J'avais compris: «On fait un spécial contre-emploi. Tu vas couvrir les grands dadais du Canadien.» Je préparais déjà ma sortie au camp d'entraînement de Brossard en affûtant mes arguments en faveur du C pour Carey Price.

C'était moi le grand dadais. J'allais couvrir les Grands Ballets canadiens. Léonce et Léna, un «ballet comique» du chorégraphe Christian Spuck, en ouverture de saison. Vous dire le scepticisme avec lequel je me suis rendu au Théâtre Maisonneuve jeudi soir...

Aveu: je ne connais rien à la danse, encore moins au ballet. J'ai bien vu quelques incontournables comme Giselle et La Bayadère, les Ballets du Kirov et ceux du Bolchoï lors d'un séjour en Russie, mais en pur néophyte.

Je préfère la danse contemporaine à la danse classique. J'ai été soufflé récemment par le film de Wim Wenders sur Pina Bausch. J'ai toujours des souvenirs très vifs de spectacles de Carbone 14 ou de La La La Human Steps, vus lorsque j'étais étudiant. Mais du ballet comique, jamais.

Léonce et Léna, créé il y a six ans pour le Ballet du Théâtre Aalto par le chorégraphe allemand Christian Spuck, a été intégré au répertoire des Grands Ballets canadiens en 2010. C'est une oeuvre dont la trame narrative est à peu près incompréhensible pour quiconque n'est pas familier avec la satire politique de Georg Büchner (écrite en 1836) qui l'a inspirée. Quand il n'y a pas de mots, on sacrifie parfois à la nuance.

Disons que le prince Léonce, qui s'ennuie ferme, est mécontent du projet de mariage arrangé le liant à la princesse Léna, elle-même malheureuse de son sort. Léonce s'enfuit avec son nouvel ami, le fantasque Valério. Léna fait de même avec sa gouvernante. Mais par une joyeuse ironie du sort, les fugueurs royaux se rencontrent près d'une auberge et tombent amoureux. Le jour du mariage, en l'absence des promis, la cour finit par marier deux inconnus déguisés en automates, qui se trouvent à être nuls autres que (spoiler alert)... Léonce et Léna.

Note de néophyte: je ne crois pas être le seul à trouver que la satire politique de Büchner (l'auteur de Woyzeck) a été évacuée du ballet de Christian Spuck au profit d'un humour bon enfant se traduisant dans une chorégraphie comico-moderne au parfum de théâtre d'été.

Les réactions provoquées par Léonce et Léna à sa première, jeudi, étaient à l'avenant.
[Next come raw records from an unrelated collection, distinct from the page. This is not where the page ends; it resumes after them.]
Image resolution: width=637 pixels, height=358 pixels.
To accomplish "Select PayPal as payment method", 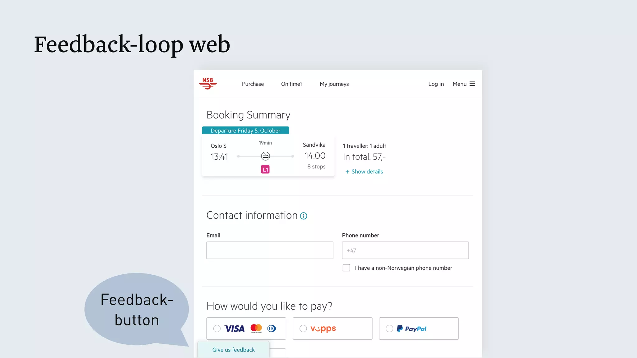I will click(389, 328).
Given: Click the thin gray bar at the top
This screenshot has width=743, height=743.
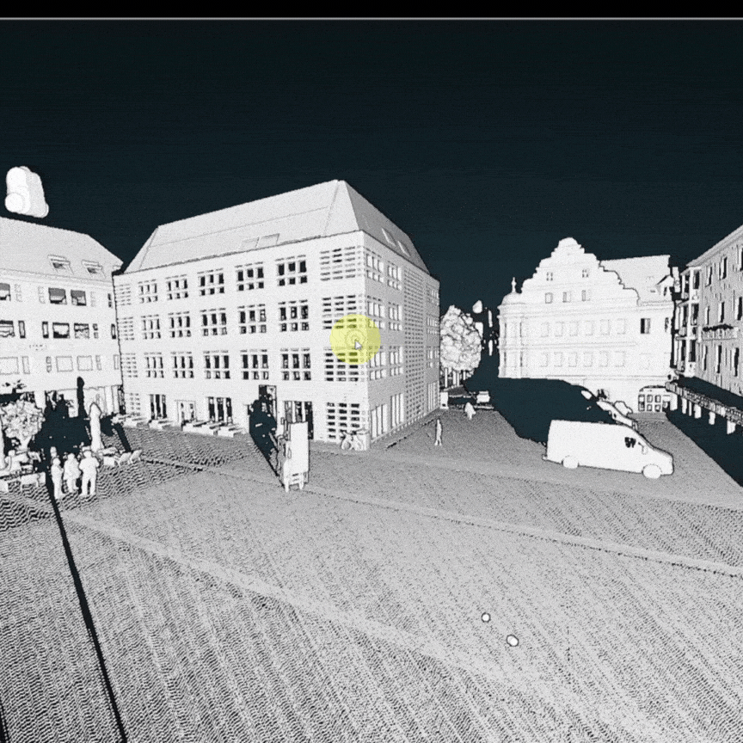Looking at the screenshot, I should point(372,18).
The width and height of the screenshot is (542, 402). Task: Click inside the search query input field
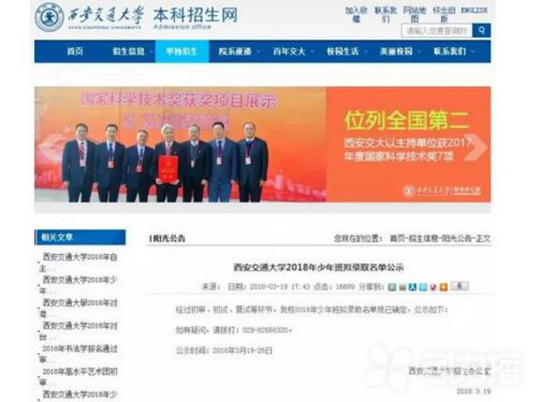click(437, 30)
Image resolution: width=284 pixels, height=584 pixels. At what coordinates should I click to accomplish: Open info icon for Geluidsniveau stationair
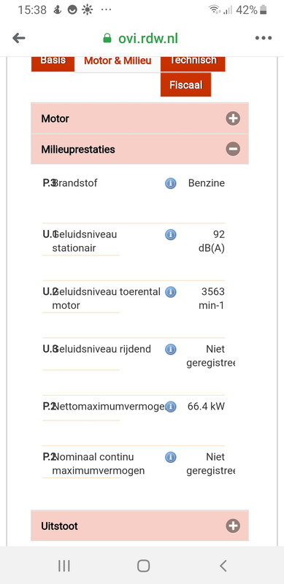point(170,234)
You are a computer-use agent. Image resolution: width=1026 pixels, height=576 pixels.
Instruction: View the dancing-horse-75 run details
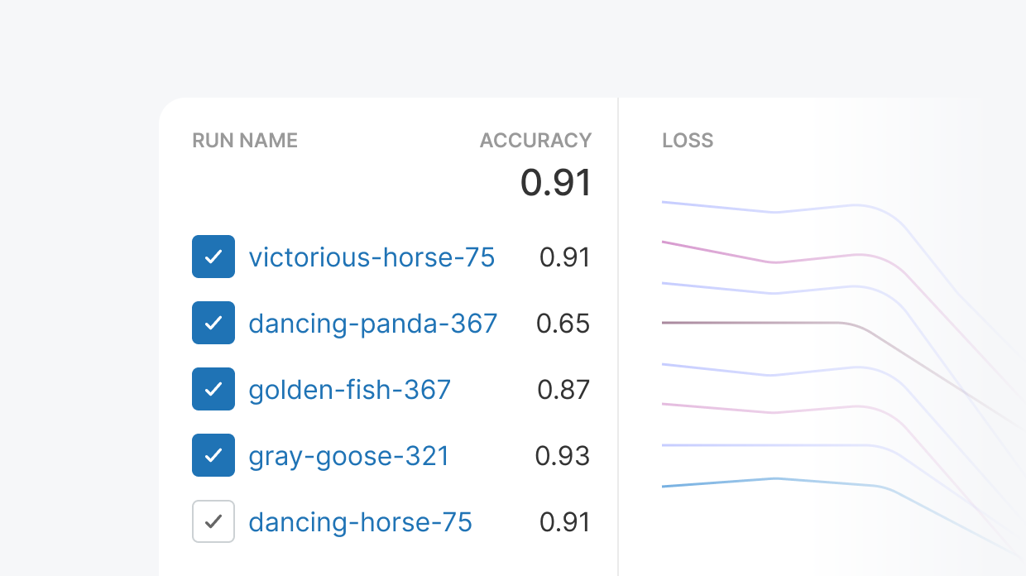[x=360, y=522]
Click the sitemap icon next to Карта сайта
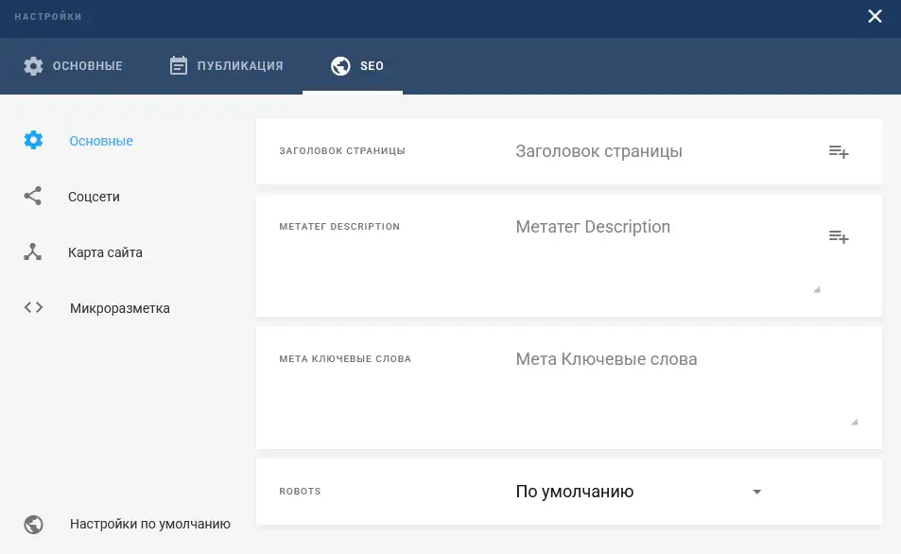This screenshot has height=554, width=901. (33, 252)
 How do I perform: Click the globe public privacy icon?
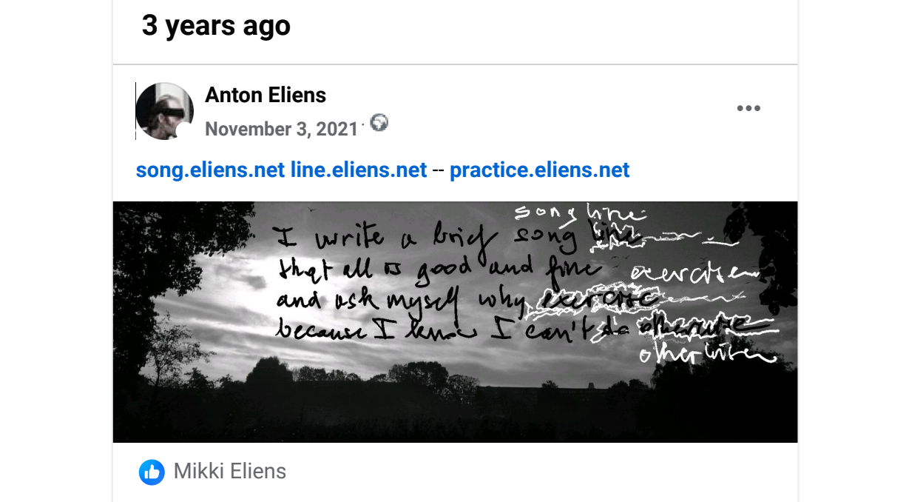379,123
Des ricanements quand un visage se trouvait inopportunément trop près d'un buste ou d'un bassin, ou qu'un danseur mimait avec insistance un geste de va-et-vient (surtout que l'intrigue se passe au Royaume de Pipi avec de la «musique de Bugs Bunny», comme disait l'autre).

Christian Spuck, chorégraphe bien en vue, joue allègrement la carte de l'anachronisme. Ses personnages traînent parfois une chaîne stéréo sur scène, diffusant de vieilles chansons du répertoire américain comme Dream A Little Dream Of Me ou A Little Bitty Tear. Des chansons populaires qui tranchent notamment avec les thèmes connus de Strauss interprétés par l'Orchestre des Grands Ballets.

Le personnage gâteux du roi enchaîne plusieurs chorégraphies célèbres de la musique pop récente, du Moon Walk au Gangnam Style, en passant par la Macarena. Bref, il faut aimer le vaudeville...

Il y a certes de très jolis tableaux dans ce ballet qui évoque par moments les vieux films de Buster Keaton (j'en reviens toujours au cinéma; blâmez le contre-emploi). De beaux traits de mise en scène aussi, comme cette idée de faire gambader le personnage de Valério vers l'arrière ou d'imposer un mouvement de bicyclette latérale à celui de Léonce. Leurs interprètes, le bien nommé Ruben Julliard et Hervé Courtain, sont impressionnants de souplesse, de fluidité et d'agilité, comme du reste l'ensemble de la distribution. On a parfois l'impression qu'ils flottent.

Le dispositif scénique en forme de S, pivotant sur lui-même, tout simple mais ingénieux, permet des transitions efficaces. De la cour du roi, on passe à un jardin, où se trame l'éveil amoureux des principaux protagonistes dans un romantisme à l'eau de rose que j'ai trouvé un peu kitsch.

Charmé par le ton enfantin du premier acte, avec ses personnages comme des pantins qui virevoltent, je l'ai été beaucoup moins par le deuxième, plus statique. Léonce et Léna, un ballet sur deux personnages qui s'ennuient, a fini par avoir le même effet sur moi. Je retourne au cinéma!